> [Work order]
Tell me how many lines in the data include "menu", and keep the reply to that number.

> [Available records]
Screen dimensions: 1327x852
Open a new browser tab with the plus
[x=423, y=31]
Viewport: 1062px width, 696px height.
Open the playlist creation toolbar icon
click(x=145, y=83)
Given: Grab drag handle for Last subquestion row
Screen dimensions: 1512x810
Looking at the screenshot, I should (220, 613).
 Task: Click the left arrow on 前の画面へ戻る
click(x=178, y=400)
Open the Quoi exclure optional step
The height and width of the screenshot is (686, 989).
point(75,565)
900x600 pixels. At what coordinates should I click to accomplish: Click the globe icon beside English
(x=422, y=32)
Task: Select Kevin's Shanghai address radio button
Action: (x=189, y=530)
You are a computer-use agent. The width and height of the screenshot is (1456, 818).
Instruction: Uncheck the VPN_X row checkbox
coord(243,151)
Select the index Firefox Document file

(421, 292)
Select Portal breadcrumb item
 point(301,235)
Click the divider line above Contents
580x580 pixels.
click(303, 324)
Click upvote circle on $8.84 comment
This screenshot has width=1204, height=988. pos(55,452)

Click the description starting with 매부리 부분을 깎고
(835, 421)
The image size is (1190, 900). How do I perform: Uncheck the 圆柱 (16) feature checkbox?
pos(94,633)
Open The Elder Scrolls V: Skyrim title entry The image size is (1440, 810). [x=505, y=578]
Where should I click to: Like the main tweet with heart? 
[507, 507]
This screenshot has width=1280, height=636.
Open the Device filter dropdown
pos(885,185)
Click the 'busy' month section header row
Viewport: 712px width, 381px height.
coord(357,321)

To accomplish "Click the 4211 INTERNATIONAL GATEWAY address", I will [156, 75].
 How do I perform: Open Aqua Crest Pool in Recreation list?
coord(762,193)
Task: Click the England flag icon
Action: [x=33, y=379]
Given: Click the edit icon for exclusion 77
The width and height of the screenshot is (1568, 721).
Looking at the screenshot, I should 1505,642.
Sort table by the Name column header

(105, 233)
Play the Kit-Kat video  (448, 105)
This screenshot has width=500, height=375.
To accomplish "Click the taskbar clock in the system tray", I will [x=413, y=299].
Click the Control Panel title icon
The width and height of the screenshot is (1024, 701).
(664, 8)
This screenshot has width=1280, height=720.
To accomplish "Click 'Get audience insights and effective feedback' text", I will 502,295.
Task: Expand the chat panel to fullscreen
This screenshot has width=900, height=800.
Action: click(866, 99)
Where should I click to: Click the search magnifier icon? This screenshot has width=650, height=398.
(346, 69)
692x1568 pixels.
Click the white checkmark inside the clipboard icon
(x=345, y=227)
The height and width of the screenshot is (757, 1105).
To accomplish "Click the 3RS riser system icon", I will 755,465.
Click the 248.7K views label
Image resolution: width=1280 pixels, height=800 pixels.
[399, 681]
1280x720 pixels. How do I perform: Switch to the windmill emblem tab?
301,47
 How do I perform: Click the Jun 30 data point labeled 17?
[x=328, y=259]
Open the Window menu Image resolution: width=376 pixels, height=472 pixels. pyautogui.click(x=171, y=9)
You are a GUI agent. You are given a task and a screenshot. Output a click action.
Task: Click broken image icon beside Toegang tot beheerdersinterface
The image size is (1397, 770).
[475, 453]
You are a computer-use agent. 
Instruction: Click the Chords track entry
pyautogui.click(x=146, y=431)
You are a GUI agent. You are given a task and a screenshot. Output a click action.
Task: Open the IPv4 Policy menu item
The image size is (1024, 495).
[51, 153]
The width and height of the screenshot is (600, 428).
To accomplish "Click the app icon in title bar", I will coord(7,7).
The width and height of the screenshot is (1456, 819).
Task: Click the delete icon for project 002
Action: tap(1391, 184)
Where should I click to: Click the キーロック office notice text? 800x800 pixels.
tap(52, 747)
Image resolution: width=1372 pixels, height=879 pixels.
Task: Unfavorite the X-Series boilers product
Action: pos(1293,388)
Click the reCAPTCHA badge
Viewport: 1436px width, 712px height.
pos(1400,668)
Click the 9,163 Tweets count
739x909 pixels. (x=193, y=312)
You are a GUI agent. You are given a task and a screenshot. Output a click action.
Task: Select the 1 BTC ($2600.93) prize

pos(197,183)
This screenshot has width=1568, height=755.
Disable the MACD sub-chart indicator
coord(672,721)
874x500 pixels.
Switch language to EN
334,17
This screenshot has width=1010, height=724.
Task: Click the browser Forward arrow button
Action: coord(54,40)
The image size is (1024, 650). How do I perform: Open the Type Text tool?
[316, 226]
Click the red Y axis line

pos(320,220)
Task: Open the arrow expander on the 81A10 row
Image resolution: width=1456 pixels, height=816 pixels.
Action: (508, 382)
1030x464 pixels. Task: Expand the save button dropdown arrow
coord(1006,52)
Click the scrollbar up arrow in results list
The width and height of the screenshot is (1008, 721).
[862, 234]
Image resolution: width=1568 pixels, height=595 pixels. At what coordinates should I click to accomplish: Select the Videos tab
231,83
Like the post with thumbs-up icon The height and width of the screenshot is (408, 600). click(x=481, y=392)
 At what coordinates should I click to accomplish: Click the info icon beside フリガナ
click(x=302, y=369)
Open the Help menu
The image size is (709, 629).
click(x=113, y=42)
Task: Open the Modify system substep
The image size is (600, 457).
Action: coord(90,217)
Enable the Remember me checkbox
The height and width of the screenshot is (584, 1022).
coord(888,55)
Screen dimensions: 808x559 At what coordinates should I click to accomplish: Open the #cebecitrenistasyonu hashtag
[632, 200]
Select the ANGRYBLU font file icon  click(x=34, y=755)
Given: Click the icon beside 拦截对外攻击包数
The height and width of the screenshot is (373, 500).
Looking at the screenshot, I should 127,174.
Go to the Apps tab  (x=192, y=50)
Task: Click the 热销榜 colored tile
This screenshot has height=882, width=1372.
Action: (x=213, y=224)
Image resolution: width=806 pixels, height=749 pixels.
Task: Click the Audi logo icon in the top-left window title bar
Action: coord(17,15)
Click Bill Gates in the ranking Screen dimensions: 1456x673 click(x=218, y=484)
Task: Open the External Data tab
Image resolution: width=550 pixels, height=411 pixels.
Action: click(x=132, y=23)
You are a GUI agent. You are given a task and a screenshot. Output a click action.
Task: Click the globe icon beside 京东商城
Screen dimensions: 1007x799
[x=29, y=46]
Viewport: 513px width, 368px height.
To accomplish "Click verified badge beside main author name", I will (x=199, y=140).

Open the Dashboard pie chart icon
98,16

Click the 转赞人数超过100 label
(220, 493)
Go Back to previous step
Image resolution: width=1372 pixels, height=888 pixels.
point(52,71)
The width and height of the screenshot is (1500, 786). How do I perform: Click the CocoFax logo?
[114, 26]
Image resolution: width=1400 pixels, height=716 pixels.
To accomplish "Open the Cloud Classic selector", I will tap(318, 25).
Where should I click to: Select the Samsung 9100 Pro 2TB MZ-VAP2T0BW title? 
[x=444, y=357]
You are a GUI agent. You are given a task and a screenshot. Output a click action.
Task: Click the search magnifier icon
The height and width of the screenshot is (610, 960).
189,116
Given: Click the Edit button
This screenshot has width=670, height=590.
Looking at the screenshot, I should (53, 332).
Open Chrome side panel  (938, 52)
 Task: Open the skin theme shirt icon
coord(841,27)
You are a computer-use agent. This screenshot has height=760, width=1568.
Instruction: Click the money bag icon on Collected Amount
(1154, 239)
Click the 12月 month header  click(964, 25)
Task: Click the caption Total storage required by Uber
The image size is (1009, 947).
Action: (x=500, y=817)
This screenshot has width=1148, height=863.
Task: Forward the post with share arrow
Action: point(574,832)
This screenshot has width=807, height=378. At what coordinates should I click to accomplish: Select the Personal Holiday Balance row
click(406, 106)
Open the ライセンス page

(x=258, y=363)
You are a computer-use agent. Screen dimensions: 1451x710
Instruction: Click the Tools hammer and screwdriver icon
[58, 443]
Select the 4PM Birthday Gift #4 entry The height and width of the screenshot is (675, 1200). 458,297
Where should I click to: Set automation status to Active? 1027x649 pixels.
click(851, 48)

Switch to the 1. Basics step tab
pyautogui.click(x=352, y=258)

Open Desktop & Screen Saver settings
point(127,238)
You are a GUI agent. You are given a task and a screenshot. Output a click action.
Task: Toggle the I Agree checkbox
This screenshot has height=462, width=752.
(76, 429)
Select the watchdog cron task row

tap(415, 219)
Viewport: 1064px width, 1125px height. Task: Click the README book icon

> [Response to the exercise]
3